Find the sum of the geometric series 1+ 0.8 + 0.8^2 + 0.8^3 + ... + 0.8^19

Answer 1

Answer: Approximately 4.94235392476964

Work Shown:

a = first term = 1

r = 0.8 = common ratio

We know the common ratio is 0.8 because we multiply this common ratio by each term to get the next term. The easiest to spot this is going from term1 to term2. Put another way, term2/term1 = 0.8/1 = 0.8 is our common ratio.

The general form of the nth term of a geometric sequence is $a(r)^{n-1}$ and because the last term has an exponent of 19, this means n-1 = 19 solves to n = 20. Therefore, we are summing exactly n = 20 terms here.

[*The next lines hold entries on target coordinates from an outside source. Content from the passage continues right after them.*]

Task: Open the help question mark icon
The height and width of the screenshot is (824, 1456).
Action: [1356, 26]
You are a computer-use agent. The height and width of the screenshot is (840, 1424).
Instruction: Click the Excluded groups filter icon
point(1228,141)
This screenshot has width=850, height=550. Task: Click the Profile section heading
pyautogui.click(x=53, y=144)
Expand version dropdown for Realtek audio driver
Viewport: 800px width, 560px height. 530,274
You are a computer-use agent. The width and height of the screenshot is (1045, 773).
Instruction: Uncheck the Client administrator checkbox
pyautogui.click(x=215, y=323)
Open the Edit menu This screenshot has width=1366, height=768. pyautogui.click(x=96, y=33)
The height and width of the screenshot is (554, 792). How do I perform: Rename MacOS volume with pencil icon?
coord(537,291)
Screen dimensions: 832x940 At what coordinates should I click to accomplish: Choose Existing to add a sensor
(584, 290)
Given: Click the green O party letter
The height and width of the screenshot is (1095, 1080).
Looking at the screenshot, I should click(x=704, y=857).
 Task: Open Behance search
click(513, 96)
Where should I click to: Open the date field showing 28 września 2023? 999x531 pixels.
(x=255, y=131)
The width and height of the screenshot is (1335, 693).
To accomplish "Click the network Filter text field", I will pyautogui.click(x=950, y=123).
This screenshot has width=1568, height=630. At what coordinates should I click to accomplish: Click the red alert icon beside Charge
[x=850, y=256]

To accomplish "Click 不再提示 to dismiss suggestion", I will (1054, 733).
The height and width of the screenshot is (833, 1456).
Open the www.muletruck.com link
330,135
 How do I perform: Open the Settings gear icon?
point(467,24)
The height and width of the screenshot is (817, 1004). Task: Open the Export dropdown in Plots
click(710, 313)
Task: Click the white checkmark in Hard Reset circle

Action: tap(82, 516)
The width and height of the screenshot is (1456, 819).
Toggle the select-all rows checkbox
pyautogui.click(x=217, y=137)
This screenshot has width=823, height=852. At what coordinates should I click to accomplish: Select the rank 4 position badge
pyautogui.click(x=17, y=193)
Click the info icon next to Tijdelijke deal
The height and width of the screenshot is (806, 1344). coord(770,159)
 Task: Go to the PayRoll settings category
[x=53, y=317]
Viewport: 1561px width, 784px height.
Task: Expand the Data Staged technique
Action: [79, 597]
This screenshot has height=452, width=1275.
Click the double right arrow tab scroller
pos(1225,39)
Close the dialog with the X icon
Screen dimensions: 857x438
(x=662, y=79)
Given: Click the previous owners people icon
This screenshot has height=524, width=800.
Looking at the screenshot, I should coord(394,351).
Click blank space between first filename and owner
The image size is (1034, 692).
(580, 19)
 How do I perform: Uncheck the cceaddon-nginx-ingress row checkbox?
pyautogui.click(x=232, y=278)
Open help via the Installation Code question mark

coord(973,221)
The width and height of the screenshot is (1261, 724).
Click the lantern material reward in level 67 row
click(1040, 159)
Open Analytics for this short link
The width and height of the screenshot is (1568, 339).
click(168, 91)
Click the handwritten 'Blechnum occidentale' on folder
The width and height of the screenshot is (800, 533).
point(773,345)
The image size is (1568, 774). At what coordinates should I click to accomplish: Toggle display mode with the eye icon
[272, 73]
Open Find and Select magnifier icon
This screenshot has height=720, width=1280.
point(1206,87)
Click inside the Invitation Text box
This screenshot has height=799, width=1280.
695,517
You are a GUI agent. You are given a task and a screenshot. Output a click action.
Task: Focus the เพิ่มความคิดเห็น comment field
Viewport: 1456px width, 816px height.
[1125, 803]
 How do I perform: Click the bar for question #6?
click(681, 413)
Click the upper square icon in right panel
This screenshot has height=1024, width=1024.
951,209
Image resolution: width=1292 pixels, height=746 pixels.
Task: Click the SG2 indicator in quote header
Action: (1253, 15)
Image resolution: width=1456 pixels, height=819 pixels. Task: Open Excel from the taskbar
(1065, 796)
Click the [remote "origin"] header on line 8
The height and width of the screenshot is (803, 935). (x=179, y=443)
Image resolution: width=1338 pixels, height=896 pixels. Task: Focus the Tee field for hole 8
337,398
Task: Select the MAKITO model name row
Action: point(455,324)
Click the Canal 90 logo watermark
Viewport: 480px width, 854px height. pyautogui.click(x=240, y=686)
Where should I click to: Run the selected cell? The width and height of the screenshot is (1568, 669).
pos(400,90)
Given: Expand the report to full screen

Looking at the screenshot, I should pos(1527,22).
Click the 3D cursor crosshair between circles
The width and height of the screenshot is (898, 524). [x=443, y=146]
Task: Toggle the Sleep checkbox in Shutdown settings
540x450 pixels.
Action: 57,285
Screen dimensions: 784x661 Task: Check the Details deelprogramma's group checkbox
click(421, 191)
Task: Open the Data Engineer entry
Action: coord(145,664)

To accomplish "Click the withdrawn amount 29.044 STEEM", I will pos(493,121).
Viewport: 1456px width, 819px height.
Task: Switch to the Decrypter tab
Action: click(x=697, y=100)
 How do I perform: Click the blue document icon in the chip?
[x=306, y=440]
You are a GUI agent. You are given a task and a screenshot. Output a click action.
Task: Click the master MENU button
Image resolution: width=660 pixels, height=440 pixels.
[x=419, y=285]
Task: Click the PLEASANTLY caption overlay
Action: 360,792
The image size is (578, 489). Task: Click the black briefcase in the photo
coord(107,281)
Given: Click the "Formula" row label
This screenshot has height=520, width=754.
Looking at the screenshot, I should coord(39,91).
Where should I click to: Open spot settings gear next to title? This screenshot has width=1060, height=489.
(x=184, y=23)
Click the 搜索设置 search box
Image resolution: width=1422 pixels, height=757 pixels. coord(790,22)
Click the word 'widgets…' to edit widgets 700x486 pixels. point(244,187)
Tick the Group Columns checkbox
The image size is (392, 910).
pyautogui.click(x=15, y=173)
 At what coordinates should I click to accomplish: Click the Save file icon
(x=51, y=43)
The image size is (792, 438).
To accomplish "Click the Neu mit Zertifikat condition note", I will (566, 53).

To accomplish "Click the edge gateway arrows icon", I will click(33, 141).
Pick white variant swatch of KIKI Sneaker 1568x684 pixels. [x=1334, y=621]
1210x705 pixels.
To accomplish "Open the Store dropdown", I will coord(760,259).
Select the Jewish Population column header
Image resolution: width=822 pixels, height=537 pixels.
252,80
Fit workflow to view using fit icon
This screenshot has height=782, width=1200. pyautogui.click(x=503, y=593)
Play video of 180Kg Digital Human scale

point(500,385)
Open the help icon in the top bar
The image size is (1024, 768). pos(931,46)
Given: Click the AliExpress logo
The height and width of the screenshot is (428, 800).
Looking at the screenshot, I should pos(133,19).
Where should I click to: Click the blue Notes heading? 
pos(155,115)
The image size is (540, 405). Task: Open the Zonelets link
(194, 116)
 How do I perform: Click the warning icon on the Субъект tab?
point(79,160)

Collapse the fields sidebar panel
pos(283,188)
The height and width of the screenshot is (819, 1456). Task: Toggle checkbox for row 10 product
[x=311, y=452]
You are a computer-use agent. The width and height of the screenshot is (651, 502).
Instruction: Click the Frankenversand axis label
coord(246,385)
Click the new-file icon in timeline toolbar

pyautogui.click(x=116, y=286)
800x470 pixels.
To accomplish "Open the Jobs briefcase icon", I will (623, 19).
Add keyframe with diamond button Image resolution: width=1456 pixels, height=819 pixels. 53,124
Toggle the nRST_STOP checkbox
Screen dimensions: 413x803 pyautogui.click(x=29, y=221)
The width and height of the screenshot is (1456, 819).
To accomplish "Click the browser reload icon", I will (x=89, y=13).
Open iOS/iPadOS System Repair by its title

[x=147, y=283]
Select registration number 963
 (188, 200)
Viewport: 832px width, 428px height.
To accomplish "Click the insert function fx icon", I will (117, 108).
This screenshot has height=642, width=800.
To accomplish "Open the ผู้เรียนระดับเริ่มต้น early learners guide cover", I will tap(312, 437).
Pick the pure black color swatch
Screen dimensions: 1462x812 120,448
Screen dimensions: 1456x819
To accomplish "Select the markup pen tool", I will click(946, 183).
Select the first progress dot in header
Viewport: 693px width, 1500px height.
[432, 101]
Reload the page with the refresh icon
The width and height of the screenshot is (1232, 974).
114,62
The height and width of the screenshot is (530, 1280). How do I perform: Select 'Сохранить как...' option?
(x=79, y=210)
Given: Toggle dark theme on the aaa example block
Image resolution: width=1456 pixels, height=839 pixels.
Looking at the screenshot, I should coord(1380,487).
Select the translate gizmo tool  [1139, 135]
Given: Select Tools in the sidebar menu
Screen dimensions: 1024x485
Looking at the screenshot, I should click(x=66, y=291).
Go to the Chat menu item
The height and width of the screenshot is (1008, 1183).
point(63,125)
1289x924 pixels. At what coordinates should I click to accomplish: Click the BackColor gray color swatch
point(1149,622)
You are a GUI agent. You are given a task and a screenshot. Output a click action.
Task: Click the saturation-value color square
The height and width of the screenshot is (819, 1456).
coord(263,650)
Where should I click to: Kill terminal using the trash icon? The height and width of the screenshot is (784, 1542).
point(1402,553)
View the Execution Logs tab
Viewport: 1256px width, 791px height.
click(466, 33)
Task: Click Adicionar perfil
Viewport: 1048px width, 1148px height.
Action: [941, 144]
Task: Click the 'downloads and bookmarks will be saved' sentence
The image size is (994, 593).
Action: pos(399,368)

Use the formula below to take a shortcut rather than painstakingly find all 20 terms and then summing them.

$S = \frac{a*(1-r^n)}{1-r}\\\\S = \frac{1*(1-0.8^20)}{1-0.8}\\\\S \approx \frac{1*(1-0.01152921504607)}{1-0.8}\\\\S \approx \frac{1*(0.98847078495393)}{0.2}\\\\S \approx \frac{0.98847078495393}{0.2}\\\\S \approx 4.94235392476964$

This value is approximate.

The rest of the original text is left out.